These all have orange or copper eyes, with the exception of the white which can have orange/copper/blue eyes, or be odd-eyed (one orange and one blue eye).
#Perian cat full#
When in full coat, during the colder months, a full frill will frame the face and cover the shoulders, continuing into a deep frill between the front legs. Their crowning glory is its long, thick coat, which is fine and soft in texture. To balance this rounded shape, the tail is short and well furnished, in proportion with the body. The legs are thick and the paws large and round. The cheeks should be round and full, and the muzzle wide and the chin firm.Ī short, thick neck leads to a short, cobby shaped body, low on the legs, with a broad chest, shoulders, and rump.
#Perian cat free#
The nose break should be wide and the nose leather fully formed with open nostrils, allowing free passage of air. The nose is short and broad with a definite stop. The large round eyes are set wide apart lending a sweet, open expression to the face. The ears are small and round tipped, fitting into the rounded contours of the head, with long furnishings. The head is round with a broad skull, which should be smooth to the touch without depressions or protrusions. The Persian is a medium to large-sized cat, heavily boned.

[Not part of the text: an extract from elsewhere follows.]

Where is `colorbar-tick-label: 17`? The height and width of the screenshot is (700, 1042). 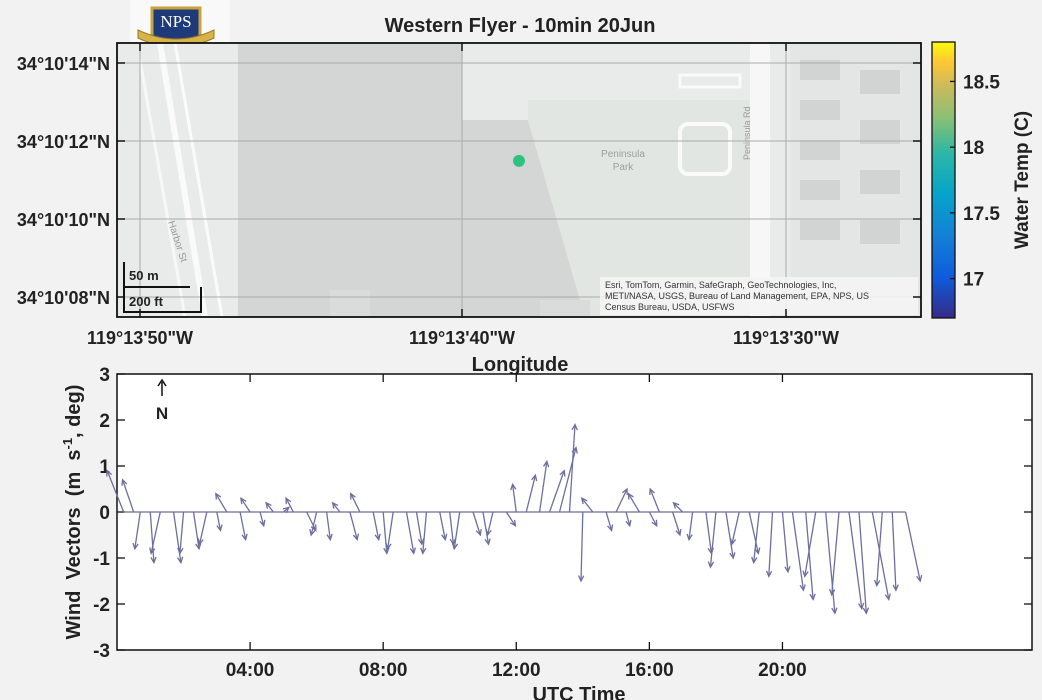
colorbar-tick-label: 17 is located at coordinates (974, 280).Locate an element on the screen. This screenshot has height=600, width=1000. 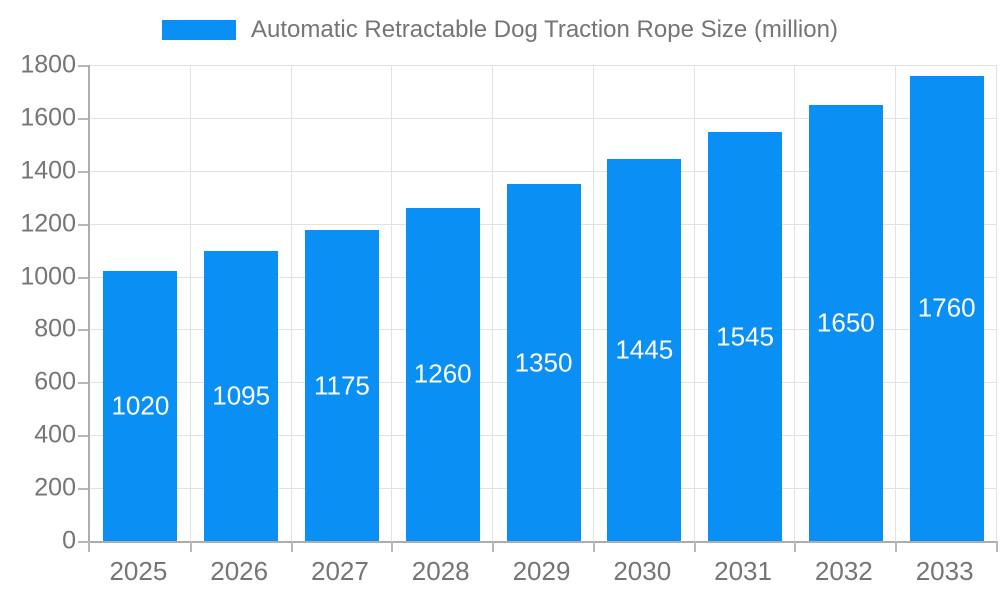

Illustrations of the time show that it was rounder headed and shorter faced than a domestic cat, but had larger ears and was longer nosed than the modern Persian, which is the result of selective breeding over decades.

If you could get into a time machine and travel back to that day in south London and visit the show (which I would love to do!), it is doubtful that you would recognise the Persian of Victorian times as the same cat that appears at today’s cat shows. Whatever the historical ancestry of the breed, Persian longhair cats were exhibited at the first ever cat show held at the Crystal Palace on J(this year is the 150th anniversary of this event).

However, recent genetic research indicates that today’s Persian is related to cats from Western Europe rather than the Near East. Often considered to be the most glamorous of all the pedigree cat breeds, the beautiful Persian was said to have originated from cats imported into Italy from Iran in around 1620 by the Italian composer and author, Pietro della Valle, and into France at about the same time from Ankara, Turkey by the French astronomer, Nicholas-Claude Fabri de Peiresc.